Stored data
◇ ◇ ◇ ◇ ◇ ◇ ◇

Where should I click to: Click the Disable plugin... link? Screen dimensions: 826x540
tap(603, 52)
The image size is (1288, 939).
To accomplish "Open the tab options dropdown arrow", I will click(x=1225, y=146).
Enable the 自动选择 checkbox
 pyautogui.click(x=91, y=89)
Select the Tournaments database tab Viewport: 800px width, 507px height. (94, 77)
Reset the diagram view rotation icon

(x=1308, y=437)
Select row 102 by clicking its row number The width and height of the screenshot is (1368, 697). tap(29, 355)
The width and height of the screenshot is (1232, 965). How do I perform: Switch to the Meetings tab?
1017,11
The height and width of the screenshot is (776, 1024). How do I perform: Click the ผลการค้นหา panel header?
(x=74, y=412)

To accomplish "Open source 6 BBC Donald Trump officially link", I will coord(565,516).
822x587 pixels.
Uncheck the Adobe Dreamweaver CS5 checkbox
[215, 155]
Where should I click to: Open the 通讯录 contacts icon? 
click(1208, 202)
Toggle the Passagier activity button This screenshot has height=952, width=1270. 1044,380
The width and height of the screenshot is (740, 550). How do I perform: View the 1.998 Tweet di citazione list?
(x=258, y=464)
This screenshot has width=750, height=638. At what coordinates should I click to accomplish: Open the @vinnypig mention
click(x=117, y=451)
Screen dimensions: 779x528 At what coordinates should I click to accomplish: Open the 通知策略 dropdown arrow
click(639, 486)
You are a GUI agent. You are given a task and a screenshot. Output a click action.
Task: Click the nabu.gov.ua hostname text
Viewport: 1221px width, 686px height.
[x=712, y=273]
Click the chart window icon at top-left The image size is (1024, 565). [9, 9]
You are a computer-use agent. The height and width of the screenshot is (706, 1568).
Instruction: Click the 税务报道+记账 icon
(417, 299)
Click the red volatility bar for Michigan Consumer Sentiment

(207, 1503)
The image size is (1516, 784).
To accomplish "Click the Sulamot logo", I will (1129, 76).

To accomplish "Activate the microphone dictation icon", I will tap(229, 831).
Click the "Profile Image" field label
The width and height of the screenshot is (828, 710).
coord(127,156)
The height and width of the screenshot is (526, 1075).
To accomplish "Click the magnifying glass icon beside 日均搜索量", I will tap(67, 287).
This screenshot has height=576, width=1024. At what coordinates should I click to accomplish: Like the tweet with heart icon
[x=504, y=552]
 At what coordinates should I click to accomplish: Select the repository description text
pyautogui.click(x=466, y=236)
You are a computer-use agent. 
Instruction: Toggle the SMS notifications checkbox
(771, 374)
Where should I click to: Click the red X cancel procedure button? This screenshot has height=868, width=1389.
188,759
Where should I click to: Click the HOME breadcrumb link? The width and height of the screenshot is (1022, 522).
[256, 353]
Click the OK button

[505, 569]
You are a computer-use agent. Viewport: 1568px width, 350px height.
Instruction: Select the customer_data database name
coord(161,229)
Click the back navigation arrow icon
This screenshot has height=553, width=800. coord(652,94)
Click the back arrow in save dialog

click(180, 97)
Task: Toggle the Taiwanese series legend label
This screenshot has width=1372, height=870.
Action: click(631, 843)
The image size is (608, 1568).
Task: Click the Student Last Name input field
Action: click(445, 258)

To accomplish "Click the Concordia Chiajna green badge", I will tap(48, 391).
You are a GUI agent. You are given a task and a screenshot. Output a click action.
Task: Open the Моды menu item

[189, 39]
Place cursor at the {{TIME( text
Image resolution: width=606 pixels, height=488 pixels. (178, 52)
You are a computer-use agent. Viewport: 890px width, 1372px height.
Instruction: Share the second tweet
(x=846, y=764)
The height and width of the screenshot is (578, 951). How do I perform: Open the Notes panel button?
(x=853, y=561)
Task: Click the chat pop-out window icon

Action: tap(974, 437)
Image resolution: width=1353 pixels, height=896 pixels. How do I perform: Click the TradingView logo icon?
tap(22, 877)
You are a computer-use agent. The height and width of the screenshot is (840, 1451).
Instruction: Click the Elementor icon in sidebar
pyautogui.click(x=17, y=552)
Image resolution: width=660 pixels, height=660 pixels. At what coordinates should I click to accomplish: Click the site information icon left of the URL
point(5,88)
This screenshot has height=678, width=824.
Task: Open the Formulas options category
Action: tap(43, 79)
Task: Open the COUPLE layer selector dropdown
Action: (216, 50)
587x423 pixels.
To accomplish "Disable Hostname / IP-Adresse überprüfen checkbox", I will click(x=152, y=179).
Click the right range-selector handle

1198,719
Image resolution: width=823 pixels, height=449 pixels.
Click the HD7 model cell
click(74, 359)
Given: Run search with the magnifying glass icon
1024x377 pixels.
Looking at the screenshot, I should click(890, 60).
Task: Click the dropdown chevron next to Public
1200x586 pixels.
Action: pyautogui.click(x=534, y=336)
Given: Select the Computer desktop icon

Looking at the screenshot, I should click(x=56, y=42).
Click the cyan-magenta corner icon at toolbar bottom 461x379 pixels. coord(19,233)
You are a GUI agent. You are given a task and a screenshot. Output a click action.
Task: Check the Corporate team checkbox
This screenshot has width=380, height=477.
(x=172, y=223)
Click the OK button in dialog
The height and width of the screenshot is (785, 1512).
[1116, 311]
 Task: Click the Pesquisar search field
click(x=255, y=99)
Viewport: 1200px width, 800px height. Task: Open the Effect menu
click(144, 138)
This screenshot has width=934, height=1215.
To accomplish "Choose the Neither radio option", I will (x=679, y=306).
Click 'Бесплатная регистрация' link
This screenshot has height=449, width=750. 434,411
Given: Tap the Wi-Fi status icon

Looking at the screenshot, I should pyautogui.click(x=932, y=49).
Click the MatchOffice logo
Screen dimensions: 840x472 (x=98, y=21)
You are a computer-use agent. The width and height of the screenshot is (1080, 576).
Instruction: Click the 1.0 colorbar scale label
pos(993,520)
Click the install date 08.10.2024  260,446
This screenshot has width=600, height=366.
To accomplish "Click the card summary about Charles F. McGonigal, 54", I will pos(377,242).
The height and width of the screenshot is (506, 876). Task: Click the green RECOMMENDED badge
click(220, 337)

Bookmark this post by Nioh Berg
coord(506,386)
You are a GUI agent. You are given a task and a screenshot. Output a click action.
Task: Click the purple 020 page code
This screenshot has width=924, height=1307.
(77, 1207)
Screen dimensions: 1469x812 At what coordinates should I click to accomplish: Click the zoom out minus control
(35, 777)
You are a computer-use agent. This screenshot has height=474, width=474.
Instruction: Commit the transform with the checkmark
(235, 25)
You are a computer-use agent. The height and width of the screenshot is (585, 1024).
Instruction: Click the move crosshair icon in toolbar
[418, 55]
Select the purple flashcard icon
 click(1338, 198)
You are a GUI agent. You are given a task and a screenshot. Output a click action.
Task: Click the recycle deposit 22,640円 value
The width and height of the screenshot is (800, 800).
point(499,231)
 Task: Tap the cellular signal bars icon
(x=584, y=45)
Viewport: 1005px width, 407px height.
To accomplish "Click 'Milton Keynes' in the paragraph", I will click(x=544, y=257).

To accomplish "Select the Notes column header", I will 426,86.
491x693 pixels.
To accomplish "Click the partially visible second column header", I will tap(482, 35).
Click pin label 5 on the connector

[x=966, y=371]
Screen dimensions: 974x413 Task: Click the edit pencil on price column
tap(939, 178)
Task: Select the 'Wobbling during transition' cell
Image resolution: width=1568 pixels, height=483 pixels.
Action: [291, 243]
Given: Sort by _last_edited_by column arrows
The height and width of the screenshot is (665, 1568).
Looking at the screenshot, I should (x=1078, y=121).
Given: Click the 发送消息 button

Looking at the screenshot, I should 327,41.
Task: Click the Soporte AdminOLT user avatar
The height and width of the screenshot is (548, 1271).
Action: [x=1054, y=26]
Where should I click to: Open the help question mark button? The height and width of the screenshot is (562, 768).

◇ ◇ ◇ ◇ ◇ ◇ ◇

### EXERCISE
Gather all lines of the records that include the word "glass".

### THE COMPLETED TASK
To accomplish "Click the magnifying glass icon beside 日均搜索量", I will tap(67, 287).
Given: Run search with the magnifying glass icon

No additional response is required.